**Supplied material:**
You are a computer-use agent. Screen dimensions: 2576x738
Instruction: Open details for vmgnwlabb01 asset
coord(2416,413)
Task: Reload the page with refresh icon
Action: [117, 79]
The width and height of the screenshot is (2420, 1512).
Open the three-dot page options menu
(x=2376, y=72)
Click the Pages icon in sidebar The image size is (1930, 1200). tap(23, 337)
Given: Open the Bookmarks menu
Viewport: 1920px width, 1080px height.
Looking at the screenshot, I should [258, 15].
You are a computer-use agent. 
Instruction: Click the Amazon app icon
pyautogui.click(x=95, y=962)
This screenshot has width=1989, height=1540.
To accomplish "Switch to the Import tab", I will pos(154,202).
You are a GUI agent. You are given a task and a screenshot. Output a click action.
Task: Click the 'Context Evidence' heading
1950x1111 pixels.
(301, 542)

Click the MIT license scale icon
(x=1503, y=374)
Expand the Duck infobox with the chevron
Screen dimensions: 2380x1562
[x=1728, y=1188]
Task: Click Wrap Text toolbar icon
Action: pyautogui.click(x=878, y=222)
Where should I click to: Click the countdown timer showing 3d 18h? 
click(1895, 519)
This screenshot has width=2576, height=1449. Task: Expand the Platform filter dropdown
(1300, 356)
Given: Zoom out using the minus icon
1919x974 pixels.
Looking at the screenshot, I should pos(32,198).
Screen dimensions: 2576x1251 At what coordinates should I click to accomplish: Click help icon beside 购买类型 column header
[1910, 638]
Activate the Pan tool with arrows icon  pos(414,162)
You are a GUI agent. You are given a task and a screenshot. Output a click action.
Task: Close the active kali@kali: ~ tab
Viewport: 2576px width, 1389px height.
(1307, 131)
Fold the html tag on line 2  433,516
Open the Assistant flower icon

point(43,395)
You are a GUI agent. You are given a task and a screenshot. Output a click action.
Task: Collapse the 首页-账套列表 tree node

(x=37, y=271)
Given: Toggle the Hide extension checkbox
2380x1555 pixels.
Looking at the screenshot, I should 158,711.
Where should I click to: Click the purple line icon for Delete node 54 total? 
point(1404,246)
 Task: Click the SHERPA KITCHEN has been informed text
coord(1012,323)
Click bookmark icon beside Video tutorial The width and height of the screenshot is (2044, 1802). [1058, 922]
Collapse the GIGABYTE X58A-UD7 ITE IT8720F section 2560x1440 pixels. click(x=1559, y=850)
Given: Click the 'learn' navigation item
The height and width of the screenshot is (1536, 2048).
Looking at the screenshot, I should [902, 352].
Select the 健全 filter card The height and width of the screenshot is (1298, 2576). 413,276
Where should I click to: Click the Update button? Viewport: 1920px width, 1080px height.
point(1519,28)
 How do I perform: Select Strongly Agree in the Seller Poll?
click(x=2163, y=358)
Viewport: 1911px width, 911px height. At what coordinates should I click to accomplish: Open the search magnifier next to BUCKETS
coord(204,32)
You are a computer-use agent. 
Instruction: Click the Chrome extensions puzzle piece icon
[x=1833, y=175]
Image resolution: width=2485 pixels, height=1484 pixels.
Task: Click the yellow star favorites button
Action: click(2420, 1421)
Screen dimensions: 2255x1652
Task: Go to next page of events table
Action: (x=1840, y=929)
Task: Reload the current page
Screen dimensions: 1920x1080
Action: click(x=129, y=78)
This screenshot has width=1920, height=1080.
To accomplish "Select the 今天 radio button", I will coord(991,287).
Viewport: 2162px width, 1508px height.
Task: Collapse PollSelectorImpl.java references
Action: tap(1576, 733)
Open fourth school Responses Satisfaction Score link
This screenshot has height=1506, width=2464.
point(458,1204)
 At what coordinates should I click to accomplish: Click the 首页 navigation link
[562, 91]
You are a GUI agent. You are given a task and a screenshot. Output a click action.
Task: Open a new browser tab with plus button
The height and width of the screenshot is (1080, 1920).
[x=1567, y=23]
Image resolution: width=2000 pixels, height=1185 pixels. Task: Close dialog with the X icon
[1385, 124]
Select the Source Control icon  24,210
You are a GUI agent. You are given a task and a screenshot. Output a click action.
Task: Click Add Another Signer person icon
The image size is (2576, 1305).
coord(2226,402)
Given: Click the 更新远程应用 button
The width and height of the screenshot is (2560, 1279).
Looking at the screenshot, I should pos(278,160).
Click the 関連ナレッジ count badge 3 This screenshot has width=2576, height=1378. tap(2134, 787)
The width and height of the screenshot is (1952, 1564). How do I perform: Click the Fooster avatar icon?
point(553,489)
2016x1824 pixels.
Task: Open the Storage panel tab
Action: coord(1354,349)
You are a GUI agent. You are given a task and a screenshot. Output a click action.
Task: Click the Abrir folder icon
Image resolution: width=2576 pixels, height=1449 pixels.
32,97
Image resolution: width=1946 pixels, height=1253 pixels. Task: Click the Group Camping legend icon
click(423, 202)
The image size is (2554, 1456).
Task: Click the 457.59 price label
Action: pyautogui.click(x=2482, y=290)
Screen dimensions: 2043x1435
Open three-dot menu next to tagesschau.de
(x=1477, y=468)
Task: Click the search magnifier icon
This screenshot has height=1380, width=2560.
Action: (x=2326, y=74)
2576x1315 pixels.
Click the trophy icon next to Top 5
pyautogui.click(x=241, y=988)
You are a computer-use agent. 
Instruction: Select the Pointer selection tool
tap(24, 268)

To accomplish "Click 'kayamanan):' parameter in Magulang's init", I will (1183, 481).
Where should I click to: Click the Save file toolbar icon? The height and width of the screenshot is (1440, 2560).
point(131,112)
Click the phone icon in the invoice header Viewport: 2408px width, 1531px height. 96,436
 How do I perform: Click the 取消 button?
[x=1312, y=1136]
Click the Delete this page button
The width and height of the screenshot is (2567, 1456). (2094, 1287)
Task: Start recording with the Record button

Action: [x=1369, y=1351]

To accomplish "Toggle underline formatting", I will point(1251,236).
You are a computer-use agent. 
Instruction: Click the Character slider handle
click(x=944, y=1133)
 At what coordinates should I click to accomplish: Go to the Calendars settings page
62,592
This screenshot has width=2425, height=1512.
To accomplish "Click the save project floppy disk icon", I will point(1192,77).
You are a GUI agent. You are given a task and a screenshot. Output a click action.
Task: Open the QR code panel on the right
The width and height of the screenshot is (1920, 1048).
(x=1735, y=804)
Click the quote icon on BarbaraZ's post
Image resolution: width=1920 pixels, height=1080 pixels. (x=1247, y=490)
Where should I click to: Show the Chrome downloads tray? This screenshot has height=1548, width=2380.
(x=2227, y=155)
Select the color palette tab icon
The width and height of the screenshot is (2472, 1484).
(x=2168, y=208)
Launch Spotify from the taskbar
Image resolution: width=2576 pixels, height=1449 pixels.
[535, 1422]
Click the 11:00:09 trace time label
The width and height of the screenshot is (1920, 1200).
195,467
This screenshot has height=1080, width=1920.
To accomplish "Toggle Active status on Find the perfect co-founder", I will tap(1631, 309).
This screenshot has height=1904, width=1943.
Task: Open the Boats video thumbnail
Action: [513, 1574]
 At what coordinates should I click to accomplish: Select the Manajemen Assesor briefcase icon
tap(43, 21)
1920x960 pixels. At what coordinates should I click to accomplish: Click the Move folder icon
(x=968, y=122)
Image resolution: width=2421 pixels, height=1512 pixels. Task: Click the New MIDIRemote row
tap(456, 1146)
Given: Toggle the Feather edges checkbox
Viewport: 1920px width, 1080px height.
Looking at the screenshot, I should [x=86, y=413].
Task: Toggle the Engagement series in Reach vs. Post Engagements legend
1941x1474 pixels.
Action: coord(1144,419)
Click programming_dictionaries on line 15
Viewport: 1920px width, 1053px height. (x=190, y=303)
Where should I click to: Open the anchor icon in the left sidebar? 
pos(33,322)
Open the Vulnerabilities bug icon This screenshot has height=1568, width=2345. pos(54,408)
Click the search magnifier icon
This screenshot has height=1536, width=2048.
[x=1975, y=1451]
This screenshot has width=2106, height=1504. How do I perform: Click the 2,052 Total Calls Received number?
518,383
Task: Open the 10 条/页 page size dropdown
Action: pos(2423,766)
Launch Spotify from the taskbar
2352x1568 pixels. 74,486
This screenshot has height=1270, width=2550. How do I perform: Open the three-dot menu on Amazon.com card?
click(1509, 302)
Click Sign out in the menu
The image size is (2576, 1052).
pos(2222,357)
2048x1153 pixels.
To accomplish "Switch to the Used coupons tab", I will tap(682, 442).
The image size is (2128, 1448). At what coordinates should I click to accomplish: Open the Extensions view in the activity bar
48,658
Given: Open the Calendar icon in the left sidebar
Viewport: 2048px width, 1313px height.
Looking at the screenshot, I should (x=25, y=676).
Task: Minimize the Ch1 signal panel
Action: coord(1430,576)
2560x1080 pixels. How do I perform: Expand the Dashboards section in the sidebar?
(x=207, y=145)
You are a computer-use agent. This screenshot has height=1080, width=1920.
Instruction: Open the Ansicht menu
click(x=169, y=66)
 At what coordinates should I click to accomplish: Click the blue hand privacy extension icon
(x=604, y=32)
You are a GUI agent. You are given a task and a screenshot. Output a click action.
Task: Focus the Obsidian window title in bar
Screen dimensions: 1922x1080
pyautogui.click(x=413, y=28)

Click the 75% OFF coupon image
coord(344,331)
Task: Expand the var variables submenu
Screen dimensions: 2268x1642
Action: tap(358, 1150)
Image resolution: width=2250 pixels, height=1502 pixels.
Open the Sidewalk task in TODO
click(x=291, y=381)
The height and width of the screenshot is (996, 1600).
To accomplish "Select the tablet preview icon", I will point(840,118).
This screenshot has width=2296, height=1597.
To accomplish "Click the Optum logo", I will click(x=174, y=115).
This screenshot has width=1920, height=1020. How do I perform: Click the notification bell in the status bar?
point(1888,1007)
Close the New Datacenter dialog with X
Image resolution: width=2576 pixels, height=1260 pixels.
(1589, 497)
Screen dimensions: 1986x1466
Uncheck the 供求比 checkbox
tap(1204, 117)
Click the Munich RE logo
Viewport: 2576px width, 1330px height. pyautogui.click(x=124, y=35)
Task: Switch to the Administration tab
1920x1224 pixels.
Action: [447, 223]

**Assigned task:** For the lines above, output exactly those from the line containing "This screenshot has width=1920, height=1080." through the line containing "Task: Click the search magnifier icon", and skip the others.

**Worked solution:**
This screenshot has width=1920, height=1080.
To accomplish "Select the 今天 radio button", I will coord(991,287).
Viewport: 2162px width, 1508px height.
Task: Collapse PollSelectorImpl.java references
Action: tap(1576, 733)
Open fourth school Responses Satisfaction Score link
This screenshot has height=1506, width=2464.
point(458,1204)
 At what coordinates should I click to accomplish: Click the 首页 navigation link
[562, 91]
You are a GUI agent. You are given a task and a screenshot. Output a click action.
Task: Open a new browser tab with plus button
The height and width of the screenshot is (1080, 1920).
[x=1567, y=23]
Image resolution: width=2000 pixels, height=1185 pixels. Task: Close dialog with the X icon
[1385, 124]
Select the Source Control icon  24,210
You are a GUI agent. You are given a task and a screenshot. Output a click action.
Task: Click Add Another Signer person icon
The image size is (2576, 1305).
coord(2226,402)
Given: Click the 更新远程应用 button
The width and height of the screenshot is (2560, 1279).
Looking at the screenshot, I should pos(278,160).
Click the 関連ナレッジ count badge 3 This screenshot has width=2576, height=1378. tap(2134, 787)
The width and height of the screenshot is (1952, 1564). How do I perform: Click the Fooster avatar icon?
point(553,489)
2016x1824 pixels.
Task: Open the Storage panel tab
Action: coord(1354,349)
You are a GUI agent. You are given a task and a screenshot. Output a click action.
Task: Click the Abrir folder icon
Image resolution: width=2576 pixels, height=1449 pixels.
32,97
Image resolution: width=1946 pixels, height=1253 pixels. Task: Click the Group Camping legend icon
click(423, 202)
The image size is (2554, 1456).
Task: Click the 457.59 price label
Action: pyautogui.click(x=2482, y=290)
Screen dimensions: 2043x1435
Open three-dot menu next to tagesschau.de
(x=1477, y=468)
Task: Click the search magnifier icon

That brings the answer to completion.